Input data =>
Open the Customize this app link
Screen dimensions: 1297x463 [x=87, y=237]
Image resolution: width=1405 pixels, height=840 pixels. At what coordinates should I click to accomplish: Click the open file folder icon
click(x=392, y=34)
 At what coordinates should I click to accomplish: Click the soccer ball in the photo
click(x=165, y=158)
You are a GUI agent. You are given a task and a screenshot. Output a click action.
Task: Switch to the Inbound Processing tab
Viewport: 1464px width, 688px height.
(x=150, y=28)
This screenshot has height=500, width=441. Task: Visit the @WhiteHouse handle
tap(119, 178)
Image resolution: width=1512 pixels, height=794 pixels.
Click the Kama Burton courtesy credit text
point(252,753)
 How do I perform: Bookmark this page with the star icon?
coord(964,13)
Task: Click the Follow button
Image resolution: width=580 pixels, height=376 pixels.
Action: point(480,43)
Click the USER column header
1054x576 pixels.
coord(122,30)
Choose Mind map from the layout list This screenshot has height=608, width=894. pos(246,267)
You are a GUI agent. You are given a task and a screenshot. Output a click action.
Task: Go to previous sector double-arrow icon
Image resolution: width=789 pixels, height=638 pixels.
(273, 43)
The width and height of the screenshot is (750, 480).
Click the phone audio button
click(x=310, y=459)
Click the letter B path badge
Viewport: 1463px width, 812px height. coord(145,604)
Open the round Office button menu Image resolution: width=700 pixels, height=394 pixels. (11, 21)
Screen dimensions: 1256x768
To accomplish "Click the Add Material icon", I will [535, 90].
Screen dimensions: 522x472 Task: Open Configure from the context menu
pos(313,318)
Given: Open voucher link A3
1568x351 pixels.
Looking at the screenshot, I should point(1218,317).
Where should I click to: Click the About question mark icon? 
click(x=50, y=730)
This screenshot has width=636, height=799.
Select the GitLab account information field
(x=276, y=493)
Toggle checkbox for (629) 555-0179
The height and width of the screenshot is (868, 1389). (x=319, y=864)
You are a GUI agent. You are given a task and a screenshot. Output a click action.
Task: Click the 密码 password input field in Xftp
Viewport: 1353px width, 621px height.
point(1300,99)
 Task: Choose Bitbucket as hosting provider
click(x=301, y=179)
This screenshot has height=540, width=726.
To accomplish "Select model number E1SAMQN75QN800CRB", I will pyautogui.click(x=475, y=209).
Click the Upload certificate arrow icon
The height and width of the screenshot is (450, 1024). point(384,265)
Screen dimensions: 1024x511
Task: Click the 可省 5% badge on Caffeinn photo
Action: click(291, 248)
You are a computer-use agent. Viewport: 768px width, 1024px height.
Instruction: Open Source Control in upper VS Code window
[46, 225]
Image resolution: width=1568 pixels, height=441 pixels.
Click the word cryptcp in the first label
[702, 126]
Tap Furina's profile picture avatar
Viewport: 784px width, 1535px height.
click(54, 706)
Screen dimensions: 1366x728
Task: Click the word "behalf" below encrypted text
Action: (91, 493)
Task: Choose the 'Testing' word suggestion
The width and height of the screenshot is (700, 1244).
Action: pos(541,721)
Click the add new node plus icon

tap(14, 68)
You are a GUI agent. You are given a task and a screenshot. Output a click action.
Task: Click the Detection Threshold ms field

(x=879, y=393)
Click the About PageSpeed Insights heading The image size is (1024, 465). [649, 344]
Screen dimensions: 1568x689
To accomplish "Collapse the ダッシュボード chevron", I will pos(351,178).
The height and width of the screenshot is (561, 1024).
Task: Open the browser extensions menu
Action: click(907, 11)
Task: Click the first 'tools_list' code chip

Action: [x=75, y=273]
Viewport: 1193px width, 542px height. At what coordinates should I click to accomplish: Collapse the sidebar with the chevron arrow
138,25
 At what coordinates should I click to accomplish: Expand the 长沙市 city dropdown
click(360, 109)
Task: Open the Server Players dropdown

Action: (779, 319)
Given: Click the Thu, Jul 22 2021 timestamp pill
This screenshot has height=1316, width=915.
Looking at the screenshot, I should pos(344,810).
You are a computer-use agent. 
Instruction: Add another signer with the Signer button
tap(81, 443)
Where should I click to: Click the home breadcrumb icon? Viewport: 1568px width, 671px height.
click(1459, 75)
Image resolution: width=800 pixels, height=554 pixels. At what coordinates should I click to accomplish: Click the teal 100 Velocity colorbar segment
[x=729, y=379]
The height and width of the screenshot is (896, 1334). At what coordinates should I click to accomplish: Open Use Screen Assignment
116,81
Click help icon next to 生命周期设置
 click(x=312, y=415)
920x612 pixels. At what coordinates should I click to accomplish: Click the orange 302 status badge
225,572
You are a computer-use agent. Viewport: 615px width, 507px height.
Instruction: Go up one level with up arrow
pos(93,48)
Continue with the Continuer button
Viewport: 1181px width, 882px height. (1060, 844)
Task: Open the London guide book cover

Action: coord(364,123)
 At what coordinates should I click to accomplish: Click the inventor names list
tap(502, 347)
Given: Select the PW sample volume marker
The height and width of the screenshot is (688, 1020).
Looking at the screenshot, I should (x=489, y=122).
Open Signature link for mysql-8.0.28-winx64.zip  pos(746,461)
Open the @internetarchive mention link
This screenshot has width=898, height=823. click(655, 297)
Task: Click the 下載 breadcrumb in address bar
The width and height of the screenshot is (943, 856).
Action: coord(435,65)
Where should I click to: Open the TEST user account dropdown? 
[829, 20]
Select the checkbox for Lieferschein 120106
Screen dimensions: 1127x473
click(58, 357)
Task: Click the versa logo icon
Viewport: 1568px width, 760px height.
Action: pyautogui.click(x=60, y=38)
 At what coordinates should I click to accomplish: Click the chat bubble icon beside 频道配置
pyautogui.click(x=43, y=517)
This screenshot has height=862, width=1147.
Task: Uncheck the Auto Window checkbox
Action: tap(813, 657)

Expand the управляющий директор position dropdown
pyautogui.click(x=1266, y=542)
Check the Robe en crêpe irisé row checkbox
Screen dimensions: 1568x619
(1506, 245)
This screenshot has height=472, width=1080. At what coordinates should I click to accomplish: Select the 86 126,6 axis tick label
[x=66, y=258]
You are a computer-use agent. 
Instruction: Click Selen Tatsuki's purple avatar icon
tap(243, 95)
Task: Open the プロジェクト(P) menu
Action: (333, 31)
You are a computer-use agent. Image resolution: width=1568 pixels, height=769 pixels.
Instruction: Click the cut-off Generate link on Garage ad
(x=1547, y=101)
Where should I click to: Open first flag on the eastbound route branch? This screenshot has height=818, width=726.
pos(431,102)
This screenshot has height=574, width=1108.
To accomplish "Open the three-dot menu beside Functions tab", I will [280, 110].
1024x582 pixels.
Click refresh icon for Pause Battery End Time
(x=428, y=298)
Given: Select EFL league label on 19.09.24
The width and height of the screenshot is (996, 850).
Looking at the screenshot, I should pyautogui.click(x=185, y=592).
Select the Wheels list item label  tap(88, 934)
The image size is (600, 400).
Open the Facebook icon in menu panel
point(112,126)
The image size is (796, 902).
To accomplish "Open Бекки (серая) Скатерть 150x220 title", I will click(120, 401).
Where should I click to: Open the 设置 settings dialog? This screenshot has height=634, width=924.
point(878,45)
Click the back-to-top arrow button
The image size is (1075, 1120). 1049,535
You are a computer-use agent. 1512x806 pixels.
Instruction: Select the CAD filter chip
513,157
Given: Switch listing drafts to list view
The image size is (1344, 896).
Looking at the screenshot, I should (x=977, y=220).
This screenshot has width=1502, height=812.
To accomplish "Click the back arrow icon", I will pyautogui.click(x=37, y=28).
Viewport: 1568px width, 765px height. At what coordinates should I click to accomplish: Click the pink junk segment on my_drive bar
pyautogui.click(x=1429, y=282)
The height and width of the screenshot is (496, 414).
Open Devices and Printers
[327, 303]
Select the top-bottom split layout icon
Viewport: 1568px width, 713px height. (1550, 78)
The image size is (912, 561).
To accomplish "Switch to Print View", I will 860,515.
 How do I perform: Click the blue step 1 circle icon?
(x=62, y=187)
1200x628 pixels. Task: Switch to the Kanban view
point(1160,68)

Task details =>
In the listing above, the lines from the one containing "The width and height of the screenshot is (943, 856)." through the one containing "You are a computer-use agent. Image" must be set down exactly, with no other lines.

Task answer =>
The width and height of the screenshot is (943, 856).
Action: coord(435,65)
Where should I click to: Open the TEST user account dropdown? 
[829, 20]
Select the checkbox for Lieferschein 120106
Screen dimensions: 1127x473
click(58, 357)
Task: Click the versa logo icon
Viewport: 1568px width, 760px height.
Action: pyautogui.click(x=60, y=38)
 At what coordinates should I click to accomplish: Click the chat bubble icon beside 频道配置
pyautogui.click(x=43, y=517)
This screenshot has height=862, width=1147.
Task: Uncheck the Auto Window checkbox
Action: tap(813, 657)

Expand the управляющий директор position dropdown
pyautogui.click(x=1266, y=542)
Check the Robe en crêpe irisé row checkbox
Screen dimensions: 1568x619
(1506, 245)
This screenshot has height=472, width=1080. At what coordinates should I click to accomplish: Select the 86 126,6 axis tick label
[x=66, y=258]
You are a computer-use agent. 
Instruction: Click Selen Tatsuki's purple avatar icon
tap(243, 95)
Task: Open the プロジェクト(P) menu
Action: (333, 31)
You are a computer-use agent. Image resolution: width=1568 pixels, height=769 pixels.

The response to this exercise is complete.